%%
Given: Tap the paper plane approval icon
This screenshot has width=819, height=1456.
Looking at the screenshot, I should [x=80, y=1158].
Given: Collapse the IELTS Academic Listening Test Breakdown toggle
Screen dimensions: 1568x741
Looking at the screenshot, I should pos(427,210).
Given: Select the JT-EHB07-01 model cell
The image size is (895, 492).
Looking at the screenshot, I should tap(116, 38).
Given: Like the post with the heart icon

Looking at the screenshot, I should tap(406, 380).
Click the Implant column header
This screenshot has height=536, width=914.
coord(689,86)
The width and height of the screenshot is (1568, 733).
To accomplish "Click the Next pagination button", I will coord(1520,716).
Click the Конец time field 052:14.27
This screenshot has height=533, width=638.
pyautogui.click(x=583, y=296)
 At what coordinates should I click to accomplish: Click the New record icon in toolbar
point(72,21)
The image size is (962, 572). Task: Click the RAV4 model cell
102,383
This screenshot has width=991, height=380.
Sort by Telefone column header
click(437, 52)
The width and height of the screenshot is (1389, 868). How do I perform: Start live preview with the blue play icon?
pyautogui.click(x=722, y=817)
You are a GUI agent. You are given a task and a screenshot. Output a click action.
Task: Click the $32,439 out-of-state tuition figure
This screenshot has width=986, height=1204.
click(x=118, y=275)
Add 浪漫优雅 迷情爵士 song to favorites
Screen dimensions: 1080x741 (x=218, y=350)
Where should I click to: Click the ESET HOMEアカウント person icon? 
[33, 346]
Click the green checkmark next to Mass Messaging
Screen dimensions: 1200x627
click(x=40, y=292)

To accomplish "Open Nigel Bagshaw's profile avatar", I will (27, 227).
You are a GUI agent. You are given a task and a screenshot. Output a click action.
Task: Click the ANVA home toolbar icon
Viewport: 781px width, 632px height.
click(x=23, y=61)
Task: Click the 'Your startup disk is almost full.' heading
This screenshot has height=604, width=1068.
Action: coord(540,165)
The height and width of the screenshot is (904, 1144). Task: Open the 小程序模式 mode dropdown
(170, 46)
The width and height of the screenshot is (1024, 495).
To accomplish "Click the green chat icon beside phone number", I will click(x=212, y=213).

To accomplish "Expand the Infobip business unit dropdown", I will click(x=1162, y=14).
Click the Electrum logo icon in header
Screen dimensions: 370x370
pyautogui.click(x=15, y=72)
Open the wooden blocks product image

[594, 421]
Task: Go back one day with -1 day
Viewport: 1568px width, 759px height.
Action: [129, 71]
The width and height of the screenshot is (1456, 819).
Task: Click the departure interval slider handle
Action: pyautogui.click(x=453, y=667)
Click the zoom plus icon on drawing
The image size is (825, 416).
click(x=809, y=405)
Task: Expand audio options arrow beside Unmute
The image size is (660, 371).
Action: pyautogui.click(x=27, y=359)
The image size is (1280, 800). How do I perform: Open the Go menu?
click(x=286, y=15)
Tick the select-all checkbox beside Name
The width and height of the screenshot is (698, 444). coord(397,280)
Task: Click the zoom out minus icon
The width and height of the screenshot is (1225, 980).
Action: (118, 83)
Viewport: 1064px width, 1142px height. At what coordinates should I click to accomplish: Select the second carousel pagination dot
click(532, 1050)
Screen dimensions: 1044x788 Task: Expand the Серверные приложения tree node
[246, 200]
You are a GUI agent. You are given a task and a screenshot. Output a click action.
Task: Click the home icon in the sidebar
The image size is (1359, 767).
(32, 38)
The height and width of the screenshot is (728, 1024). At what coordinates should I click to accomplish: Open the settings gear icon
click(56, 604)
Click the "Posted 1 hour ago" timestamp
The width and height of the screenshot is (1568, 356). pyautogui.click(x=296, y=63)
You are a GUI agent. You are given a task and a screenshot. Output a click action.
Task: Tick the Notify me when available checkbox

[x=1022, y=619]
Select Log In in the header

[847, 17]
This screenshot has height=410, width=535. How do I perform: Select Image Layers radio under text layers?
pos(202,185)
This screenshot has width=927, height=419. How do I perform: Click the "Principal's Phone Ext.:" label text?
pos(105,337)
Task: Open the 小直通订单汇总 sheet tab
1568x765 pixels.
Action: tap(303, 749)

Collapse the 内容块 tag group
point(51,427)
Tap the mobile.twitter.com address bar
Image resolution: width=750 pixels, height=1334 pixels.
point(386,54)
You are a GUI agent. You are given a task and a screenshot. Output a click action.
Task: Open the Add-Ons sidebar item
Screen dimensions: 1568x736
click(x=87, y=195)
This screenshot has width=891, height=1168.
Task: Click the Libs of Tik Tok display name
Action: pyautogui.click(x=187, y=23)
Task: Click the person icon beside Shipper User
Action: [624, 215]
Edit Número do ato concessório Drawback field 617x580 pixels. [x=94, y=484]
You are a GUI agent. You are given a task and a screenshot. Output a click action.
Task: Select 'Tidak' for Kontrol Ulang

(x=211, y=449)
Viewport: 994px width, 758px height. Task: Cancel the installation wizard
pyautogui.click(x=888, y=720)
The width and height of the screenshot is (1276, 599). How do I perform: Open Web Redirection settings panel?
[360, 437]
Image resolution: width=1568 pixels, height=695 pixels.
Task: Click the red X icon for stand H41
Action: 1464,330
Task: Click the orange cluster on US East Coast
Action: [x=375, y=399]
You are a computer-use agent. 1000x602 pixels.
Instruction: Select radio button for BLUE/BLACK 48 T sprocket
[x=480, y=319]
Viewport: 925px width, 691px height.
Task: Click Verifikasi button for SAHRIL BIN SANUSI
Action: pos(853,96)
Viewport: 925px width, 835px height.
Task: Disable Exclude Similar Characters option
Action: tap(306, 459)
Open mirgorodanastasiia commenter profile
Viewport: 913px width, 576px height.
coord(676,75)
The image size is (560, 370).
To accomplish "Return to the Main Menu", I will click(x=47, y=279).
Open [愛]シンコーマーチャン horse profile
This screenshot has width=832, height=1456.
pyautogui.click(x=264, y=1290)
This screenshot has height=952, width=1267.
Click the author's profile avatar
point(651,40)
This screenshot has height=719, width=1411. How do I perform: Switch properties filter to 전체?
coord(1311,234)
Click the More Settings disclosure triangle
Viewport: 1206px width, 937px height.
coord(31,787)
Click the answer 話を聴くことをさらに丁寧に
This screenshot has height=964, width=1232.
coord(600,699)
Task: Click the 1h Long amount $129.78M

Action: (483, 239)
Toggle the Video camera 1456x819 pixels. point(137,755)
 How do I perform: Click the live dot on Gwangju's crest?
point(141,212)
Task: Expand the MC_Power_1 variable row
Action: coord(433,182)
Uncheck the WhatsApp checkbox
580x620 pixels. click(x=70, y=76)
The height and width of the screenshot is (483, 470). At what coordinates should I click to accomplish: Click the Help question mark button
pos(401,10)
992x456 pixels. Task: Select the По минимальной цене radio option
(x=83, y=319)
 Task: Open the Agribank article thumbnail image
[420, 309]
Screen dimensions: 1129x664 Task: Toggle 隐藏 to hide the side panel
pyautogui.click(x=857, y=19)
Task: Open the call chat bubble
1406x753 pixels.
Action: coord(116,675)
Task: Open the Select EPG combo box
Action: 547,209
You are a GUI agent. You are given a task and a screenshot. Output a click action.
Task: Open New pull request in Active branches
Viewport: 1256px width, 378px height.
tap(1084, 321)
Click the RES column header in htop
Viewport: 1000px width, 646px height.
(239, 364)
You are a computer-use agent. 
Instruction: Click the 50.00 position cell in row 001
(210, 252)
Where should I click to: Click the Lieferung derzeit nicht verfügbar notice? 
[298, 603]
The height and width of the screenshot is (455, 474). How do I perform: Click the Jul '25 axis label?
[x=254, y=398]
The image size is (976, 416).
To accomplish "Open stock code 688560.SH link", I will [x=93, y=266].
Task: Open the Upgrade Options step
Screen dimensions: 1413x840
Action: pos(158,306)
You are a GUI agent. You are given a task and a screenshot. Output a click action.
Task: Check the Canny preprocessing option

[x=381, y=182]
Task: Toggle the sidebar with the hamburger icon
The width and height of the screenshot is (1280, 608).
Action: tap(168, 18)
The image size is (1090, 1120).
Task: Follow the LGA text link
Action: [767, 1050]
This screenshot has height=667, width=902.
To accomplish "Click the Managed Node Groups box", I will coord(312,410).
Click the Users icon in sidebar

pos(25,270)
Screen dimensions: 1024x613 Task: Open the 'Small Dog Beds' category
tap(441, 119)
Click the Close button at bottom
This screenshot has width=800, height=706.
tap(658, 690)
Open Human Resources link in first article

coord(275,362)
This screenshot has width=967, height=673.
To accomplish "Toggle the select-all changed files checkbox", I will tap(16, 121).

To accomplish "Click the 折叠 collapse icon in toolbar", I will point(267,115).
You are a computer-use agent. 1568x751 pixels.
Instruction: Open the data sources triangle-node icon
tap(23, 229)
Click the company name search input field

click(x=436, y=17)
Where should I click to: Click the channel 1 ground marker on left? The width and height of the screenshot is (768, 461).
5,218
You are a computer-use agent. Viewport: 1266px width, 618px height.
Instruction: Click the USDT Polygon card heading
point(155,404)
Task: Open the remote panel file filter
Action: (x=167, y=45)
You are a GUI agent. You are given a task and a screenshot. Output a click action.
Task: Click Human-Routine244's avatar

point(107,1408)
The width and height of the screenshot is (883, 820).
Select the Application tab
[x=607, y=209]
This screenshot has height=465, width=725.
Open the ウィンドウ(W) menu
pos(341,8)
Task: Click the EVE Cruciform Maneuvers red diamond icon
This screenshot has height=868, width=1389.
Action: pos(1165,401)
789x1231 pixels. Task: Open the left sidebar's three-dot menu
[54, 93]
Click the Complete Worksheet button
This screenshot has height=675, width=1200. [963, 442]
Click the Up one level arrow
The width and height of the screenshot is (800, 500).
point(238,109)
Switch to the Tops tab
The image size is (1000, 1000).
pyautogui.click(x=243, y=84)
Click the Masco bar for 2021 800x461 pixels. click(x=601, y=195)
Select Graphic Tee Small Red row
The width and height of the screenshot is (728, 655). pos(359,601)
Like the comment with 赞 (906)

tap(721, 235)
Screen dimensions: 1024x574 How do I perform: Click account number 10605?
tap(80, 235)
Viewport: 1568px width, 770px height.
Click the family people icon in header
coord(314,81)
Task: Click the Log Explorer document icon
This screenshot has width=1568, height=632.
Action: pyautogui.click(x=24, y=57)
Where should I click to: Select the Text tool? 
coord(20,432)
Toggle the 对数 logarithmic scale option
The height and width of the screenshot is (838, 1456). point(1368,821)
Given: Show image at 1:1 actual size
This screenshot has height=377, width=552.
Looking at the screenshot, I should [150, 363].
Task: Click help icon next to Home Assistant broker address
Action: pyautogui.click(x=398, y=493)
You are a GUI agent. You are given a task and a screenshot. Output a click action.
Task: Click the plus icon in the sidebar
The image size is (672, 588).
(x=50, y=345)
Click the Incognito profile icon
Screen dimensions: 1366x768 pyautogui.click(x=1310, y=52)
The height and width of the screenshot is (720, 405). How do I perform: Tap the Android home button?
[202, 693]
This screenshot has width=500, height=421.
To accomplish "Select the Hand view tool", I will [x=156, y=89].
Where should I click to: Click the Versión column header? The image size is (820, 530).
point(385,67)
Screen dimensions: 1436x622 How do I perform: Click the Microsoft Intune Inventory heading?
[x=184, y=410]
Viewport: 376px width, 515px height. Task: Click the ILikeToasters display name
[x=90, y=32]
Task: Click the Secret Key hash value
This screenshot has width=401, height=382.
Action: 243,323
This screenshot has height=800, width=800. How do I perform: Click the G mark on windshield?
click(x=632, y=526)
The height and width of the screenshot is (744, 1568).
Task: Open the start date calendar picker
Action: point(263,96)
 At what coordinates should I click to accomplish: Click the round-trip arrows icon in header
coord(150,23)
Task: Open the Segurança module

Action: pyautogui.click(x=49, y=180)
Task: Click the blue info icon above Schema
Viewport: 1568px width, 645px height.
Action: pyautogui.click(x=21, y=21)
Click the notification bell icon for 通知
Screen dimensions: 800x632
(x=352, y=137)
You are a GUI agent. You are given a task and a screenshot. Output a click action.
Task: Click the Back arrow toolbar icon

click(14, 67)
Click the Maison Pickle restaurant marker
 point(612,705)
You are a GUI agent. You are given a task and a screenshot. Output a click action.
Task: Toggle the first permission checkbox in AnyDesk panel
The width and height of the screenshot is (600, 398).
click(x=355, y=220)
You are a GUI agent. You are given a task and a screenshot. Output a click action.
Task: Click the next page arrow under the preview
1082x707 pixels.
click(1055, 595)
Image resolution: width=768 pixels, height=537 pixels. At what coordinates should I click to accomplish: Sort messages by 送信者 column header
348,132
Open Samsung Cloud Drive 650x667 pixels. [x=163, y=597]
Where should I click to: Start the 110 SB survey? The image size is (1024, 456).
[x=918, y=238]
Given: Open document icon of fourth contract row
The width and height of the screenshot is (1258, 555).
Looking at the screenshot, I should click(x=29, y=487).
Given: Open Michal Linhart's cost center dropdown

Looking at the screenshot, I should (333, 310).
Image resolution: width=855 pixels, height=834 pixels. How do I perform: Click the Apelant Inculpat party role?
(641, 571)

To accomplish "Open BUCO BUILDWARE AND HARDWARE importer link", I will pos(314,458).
%%
_Task to complete_
Show every line from the entries above in which "green" appears.

_Result of this task_
Click the green checkmark next to Mass Messaging
To accomplish "Click the green chat icon beside phone number", I will click(x=212, y=213).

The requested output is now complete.